EXERCISE TASK:
Repeat the records from the line containing "Check the select-all Source page checkbox" to the line containing "pos(621,373)", both lines included, without changing anything.

[Collection entries]
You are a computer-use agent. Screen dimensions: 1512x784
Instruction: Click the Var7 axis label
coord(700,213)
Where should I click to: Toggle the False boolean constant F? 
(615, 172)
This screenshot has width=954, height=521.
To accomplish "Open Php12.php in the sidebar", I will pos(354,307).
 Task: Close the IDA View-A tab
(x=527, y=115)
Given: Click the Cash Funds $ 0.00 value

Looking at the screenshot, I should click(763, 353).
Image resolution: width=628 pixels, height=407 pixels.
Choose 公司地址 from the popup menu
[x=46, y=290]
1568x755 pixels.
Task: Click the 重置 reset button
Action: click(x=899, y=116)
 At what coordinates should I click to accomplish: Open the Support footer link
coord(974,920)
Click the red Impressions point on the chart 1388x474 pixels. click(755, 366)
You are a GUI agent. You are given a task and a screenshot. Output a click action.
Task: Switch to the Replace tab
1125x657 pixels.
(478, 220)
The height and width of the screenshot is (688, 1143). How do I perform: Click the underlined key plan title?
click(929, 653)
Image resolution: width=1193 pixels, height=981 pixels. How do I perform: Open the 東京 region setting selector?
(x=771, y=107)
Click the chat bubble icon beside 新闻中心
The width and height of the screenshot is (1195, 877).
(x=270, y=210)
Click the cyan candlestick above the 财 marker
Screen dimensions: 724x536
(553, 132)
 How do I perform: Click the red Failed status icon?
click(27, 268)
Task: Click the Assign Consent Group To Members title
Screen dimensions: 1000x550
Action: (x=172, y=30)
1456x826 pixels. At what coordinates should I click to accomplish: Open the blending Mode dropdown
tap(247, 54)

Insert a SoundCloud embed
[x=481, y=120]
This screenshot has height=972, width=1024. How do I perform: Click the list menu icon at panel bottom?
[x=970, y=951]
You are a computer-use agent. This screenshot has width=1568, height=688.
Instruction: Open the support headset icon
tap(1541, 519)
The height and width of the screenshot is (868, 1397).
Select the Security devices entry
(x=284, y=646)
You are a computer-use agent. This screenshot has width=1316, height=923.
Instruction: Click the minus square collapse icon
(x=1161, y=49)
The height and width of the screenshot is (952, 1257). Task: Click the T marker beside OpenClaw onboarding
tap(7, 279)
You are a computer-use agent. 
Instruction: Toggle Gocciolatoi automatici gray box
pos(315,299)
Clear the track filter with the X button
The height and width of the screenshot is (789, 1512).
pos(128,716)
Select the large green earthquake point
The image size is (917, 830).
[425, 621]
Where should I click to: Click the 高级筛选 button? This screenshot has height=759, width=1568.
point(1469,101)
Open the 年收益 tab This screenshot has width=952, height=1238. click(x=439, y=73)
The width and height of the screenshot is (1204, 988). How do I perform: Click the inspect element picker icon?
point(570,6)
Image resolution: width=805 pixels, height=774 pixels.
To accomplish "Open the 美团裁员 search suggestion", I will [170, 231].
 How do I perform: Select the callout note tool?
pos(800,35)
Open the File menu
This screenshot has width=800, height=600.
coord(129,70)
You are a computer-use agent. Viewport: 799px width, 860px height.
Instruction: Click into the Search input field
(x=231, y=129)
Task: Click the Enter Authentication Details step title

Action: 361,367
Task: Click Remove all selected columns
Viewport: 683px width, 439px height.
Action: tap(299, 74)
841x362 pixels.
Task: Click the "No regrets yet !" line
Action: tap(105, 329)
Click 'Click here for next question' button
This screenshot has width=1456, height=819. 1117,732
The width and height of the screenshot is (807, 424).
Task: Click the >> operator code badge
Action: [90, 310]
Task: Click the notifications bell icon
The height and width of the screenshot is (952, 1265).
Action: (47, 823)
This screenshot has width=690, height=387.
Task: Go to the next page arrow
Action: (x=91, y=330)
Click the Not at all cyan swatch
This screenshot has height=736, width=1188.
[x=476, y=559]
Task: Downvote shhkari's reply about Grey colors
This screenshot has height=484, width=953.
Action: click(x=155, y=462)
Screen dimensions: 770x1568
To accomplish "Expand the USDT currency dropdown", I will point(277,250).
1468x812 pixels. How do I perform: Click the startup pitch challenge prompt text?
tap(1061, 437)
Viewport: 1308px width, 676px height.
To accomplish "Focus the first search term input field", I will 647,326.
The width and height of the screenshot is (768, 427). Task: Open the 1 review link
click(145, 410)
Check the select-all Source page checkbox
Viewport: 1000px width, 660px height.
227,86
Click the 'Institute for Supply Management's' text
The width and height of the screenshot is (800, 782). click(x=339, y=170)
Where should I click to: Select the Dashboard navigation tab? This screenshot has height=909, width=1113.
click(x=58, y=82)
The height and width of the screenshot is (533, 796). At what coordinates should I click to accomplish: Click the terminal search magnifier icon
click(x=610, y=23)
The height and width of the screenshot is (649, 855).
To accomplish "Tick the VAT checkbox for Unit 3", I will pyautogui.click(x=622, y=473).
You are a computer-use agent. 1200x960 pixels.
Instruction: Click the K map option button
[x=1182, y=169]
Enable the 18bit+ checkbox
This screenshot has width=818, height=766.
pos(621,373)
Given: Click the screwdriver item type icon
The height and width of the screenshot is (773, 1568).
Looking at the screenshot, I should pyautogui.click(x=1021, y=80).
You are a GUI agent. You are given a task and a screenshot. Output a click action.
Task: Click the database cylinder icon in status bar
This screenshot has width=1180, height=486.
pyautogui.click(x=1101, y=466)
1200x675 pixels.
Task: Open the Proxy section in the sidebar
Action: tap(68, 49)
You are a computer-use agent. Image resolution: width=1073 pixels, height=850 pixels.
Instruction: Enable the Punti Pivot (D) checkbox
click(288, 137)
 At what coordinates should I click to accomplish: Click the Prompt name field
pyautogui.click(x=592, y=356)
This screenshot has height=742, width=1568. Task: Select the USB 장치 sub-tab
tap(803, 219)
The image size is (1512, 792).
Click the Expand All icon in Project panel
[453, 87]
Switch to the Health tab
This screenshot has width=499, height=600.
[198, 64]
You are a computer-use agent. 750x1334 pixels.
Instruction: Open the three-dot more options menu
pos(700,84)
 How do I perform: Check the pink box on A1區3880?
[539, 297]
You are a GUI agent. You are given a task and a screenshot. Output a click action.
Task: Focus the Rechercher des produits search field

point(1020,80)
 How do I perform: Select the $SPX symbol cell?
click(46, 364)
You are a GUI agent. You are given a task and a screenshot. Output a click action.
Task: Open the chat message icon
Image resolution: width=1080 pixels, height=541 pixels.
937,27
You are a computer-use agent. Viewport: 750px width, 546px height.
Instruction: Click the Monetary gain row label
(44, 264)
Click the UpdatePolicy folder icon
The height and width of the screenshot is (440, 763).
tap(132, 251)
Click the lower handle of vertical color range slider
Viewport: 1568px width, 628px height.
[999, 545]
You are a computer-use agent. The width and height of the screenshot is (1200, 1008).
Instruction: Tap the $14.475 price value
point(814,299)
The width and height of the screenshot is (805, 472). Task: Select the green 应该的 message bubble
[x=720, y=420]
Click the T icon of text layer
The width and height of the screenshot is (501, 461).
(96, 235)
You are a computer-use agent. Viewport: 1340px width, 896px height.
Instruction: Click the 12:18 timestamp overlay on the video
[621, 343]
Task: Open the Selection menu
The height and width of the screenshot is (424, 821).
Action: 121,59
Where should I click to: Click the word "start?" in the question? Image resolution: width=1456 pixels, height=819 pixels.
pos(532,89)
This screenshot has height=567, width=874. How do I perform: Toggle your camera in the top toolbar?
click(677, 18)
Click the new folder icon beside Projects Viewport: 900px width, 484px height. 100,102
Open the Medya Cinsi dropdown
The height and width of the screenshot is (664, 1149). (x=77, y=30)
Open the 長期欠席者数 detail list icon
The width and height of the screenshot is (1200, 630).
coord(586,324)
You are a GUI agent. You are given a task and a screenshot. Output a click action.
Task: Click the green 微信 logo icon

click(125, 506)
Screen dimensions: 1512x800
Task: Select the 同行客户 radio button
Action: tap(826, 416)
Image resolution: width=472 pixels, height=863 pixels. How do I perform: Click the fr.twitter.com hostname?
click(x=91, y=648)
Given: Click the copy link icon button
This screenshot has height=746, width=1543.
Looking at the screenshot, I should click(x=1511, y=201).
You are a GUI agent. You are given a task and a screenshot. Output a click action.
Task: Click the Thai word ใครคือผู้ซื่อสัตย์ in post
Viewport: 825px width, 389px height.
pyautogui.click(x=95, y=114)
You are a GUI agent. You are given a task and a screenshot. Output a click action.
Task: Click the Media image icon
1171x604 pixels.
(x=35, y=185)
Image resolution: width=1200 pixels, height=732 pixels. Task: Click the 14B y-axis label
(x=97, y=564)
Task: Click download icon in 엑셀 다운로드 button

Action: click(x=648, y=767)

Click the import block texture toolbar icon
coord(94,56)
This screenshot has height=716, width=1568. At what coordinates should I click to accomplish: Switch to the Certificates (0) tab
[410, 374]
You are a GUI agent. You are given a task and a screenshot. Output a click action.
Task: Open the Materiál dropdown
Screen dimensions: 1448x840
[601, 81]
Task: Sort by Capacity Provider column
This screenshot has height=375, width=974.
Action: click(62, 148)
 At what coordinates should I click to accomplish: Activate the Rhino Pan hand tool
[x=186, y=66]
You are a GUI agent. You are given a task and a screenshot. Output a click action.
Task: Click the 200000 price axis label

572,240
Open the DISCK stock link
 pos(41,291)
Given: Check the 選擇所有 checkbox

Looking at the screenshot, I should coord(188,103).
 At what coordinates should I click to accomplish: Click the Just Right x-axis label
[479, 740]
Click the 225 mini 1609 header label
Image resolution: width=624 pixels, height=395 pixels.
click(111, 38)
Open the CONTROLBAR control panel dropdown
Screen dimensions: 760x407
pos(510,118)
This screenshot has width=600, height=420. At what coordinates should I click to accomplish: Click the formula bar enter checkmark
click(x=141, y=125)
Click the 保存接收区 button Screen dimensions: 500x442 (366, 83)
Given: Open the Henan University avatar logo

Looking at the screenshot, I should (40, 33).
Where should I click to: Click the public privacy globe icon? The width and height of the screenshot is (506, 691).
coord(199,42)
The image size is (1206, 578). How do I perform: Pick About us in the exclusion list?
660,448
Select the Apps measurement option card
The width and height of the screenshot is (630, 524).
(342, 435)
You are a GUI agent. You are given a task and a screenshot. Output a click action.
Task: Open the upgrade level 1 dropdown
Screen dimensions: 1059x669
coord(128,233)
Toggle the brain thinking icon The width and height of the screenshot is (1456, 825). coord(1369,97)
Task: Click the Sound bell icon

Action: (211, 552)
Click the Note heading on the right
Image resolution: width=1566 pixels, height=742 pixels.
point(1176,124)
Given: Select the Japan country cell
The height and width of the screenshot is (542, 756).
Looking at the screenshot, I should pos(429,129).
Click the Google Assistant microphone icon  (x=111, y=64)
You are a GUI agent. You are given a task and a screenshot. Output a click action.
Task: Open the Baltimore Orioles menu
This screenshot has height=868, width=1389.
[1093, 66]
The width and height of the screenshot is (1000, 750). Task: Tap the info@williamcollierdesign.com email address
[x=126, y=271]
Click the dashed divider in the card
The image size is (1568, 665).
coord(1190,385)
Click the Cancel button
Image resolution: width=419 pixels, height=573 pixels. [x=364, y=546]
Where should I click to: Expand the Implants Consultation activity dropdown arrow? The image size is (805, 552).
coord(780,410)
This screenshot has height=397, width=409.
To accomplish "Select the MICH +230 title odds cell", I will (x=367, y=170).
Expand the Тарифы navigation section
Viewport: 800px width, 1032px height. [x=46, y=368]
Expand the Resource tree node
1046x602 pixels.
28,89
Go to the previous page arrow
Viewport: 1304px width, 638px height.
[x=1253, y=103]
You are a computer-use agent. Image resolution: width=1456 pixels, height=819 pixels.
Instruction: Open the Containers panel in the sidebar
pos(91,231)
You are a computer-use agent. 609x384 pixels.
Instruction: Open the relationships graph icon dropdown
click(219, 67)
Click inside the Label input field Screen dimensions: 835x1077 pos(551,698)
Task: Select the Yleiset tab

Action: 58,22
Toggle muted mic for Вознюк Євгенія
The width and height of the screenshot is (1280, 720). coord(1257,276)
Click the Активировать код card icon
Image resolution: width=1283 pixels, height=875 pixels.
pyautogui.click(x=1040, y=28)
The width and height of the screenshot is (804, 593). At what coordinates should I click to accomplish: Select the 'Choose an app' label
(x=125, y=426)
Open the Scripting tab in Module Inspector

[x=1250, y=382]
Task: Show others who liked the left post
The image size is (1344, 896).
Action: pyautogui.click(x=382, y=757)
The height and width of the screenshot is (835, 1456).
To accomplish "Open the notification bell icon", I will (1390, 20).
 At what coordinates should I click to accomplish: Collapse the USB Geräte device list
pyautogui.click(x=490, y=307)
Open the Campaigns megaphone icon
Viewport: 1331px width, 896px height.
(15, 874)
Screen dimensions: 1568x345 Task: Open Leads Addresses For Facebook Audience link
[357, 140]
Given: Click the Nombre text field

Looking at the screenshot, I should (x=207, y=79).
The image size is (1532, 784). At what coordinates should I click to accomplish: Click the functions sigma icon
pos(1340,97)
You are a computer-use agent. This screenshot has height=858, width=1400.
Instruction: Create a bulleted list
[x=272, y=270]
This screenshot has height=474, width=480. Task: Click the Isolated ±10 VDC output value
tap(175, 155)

ANSWER TO THE TASK:
Check the select-all Source page checkbox
Viewport: 1000px width, 660px height.
227,86
Click the 'Institute for Supply Management's' text
The width and height of the screenshot is (800, 782). click(x=339, y=170)
Where should I click to: Select the Dashboard navigation tab? This screenshot has height=909, width=1113.
click(x=58, y=82)
The height and width of the screenshot is (533, 796). At what coordinates should I click to accomplish: Click the terminal search magnifier icon
click(x=610, y=23)
The height and width of the screenshot is (649, 855).
To accomplish "Tick the VAT checkbox for Unit 3", I will pyautogui.click(x=622, y=473).
You are a computer-use agent. 1200x960 pixels.
Instruction: Click the K map option button
[x=1182, y=169]
Enable the 18bit+ checkbox
This screenshot has width=818, height=766.
pos(621,373)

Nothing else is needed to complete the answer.